Sam’s daughter, Allison Paige, came into this world on April 22, 2011 at 37 weeks and 1 day. She most likely died as a result of a cord accident. It’s impossible to know for sure. Sam and her husband loved her from the start and miss her every single day. Sam writes to honor and remember her. They have chosen to grow their family through adoption now and can’t wait to one day bring home her brother or sister.”
It started when we lost our daughter. At 37 weeks and 1 day, we learned our daughter was to be delivered stillborn. We were devastated. People wanted to do all that they could to help us. They sent food. They sent flowers. They sent cards. Many wanted to come over and sit with us. Most wanted to take the pain away. As the dust settled and the hours turned to days and days turned to weeks and weeks turned to months, what I remember most of those dark days was the pain. What I remember next was that we were never alone.
After a tedious year of medical intervention and stress and injections and hormones, we decided enough was enough. We were physically and mentally exhausted and we made no progress to grow our family and we were not doing as much as we could do to honor our daughter, either.
Making the plan to adopt was easy once we decided that was what we wanted to do. My husband and I were and are on the same page and knew that we wanted to be parents…how we got there was not really the issue! The more time that has passed and the more papers that we have filled out has just confirmed that this is so right for us. We chose Adoptions from the Heart because of their great reputation and have not regretted it! They offer all sorts of classes and support and make sure that we are fully aware of each step along the way. We have met others like us that have also made adoption their plan. They want to be parents and know that adoption is right for them.
We also chose Adoptions from the Heart because we love the idea of Open Adoption. Had our daughter lived, we would want to know what she looked like and what she liked to do and the sound of her laugh. And I imagine the same goes for any birth mother or father. We respect and honor that.
The only issue that bothers me is that I can’t really plan for a baby like I could when I was pregnant. I can’t call and set up my FMLA for work as I have no expected date as to when I will be out on leave. As different as the path of adoption is, the planning for a baby is familiar territory for us. And we are excited to get started.
I do not want to set up the nursery until we have the baby here with us, in our arms. I am not sure I can stand the emptiness of that room again. We have a boy name and we have a girl name so in that respect, we are ahead of the game. But no shopping, no shower, no anything until we have our baby home. I suppose that is normal for parents who have lost a child, but I don’t always love our new normal.

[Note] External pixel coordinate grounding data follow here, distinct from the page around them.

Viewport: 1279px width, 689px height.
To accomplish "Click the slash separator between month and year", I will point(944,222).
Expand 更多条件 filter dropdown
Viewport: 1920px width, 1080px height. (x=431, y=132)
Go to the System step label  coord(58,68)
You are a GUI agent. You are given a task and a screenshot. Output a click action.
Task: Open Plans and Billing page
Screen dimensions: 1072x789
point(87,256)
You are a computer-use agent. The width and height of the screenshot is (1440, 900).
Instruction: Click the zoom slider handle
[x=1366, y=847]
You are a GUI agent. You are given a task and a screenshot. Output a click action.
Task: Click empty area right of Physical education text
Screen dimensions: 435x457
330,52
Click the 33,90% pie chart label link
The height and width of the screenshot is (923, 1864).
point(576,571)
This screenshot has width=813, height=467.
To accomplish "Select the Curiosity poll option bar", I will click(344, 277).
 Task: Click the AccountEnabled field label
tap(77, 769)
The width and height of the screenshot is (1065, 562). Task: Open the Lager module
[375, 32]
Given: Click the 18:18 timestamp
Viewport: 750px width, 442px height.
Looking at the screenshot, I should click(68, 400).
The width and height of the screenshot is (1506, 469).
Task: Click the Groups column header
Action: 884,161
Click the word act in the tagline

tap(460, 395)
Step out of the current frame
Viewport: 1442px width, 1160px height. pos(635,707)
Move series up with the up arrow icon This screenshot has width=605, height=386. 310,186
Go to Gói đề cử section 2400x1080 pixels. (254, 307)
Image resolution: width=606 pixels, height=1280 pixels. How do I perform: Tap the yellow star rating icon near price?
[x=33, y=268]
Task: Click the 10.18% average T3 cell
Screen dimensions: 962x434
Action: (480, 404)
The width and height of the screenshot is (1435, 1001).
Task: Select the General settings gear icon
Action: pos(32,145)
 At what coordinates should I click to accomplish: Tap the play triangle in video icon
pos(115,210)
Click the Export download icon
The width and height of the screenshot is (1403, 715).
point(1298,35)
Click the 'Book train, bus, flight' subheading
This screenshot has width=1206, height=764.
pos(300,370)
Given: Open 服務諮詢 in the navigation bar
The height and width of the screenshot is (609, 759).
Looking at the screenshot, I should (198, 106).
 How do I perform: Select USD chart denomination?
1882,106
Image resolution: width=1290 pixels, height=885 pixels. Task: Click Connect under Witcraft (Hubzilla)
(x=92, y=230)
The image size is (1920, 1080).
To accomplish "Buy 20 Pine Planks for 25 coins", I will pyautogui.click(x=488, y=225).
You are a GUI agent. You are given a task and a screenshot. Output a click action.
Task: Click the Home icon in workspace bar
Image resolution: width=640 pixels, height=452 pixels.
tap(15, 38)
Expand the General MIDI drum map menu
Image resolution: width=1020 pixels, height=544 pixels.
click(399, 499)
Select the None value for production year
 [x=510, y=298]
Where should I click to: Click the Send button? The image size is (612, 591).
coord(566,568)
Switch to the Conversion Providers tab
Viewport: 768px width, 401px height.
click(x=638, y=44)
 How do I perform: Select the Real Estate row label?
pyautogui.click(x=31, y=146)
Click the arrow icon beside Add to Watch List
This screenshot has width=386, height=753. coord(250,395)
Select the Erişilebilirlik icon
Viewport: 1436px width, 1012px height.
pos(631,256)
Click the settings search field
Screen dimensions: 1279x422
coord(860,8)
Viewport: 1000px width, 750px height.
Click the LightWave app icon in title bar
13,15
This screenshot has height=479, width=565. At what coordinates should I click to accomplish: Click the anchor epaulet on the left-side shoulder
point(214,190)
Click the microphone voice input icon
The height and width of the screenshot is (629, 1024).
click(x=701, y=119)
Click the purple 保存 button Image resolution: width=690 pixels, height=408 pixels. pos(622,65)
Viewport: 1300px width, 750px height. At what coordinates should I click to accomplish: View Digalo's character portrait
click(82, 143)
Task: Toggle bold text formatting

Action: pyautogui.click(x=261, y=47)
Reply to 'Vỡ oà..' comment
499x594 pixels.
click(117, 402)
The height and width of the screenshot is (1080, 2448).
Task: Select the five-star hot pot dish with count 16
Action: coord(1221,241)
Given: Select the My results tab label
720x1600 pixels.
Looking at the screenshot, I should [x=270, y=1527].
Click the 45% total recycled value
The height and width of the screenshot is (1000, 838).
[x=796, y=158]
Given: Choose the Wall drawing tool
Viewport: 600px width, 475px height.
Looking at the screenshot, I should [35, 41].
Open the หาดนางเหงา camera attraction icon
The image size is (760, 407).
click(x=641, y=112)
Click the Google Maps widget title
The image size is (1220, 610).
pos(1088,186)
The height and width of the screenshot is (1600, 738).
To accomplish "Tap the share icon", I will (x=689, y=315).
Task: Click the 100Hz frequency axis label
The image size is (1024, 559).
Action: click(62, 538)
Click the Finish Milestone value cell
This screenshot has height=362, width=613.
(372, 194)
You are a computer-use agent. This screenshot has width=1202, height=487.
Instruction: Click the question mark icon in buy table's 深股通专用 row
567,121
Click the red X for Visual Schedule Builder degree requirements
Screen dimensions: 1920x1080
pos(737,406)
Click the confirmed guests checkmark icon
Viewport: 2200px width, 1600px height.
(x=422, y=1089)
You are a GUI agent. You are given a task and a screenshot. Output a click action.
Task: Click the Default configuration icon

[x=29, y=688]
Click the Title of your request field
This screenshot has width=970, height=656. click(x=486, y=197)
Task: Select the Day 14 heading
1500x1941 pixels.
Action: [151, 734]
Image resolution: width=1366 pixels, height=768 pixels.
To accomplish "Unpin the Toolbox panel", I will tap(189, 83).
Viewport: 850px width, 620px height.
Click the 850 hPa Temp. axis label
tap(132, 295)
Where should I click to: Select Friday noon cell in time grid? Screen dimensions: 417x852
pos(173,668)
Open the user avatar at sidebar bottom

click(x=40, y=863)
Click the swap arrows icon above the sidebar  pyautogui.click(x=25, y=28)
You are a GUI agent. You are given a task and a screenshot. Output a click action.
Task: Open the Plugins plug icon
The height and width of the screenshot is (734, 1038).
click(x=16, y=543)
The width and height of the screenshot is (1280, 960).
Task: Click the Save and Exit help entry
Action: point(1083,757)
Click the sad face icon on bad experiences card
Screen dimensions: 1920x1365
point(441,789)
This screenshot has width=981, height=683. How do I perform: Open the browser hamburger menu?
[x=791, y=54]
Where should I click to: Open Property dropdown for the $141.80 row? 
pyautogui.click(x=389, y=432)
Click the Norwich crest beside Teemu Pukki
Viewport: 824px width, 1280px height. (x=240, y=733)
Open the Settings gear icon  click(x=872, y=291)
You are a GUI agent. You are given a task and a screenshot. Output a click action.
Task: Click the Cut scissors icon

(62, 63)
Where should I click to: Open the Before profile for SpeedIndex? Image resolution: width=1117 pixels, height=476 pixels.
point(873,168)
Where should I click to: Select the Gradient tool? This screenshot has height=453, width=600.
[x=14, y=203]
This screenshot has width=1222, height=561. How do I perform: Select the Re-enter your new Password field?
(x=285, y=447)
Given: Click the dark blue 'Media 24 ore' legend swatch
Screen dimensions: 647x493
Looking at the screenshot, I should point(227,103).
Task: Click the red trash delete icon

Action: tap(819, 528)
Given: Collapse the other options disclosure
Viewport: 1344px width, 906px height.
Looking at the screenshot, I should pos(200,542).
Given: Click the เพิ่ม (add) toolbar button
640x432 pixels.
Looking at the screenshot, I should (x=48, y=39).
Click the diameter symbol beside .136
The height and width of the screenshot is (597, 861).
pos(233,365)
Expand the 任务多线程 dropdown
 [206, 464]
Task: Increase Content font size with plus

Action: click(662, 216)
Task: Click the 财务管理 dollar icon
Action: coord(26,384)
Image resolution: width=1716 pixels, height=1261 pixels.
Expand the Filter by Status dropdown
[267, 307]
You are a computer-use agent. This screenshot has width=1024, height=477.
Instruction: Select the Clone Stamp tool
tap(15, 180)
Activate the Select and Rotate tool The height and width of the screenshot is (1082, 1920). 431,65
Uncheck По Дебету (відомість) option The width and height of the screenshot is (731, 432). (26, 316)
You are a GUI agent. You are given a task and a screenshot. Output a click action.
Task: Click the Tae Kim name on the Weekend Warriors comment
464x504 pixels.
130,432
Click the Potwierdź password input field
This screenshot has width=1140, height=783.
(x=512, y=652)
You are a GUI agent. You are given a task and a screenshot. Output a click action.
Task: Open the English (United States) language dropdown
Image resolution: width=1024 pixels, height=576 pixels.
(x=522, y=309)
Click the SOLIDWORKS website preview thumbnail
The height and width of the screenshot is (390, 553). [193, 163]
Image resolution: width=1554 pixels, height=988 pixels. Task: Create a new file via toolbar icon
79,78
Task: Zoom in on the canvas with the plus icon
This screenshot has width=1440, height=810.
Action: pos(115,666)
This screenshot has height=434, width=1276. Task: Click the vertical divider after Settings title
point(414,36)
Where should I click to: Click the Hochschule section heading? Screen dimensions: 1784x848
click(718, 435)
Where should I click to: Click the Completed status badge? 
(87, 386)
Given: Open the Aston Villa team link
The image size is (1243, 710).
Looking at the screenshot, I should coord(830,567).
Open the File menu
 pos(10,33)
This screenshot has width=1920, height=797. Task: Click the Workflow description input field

This baby, our rainbow, will be raised by a village. He or she has already been welcomed into our family. His or her cousins are ready to play with him or her. My mom said she can already feel the baby in her arms. I know my husband and I feel that there is more than enough room in our hearts. And as it gets closer, we will physically get ready for our baby, too. Our daughter’s little brother or sister is coming…we may not know how and we may not know when, but one thing is for sure, our baby will someday (soon) be coming home!
It started when we lost our daughter. But it will not and did not end when we lost her. She just reminder us how much we want to be parents. And we will be!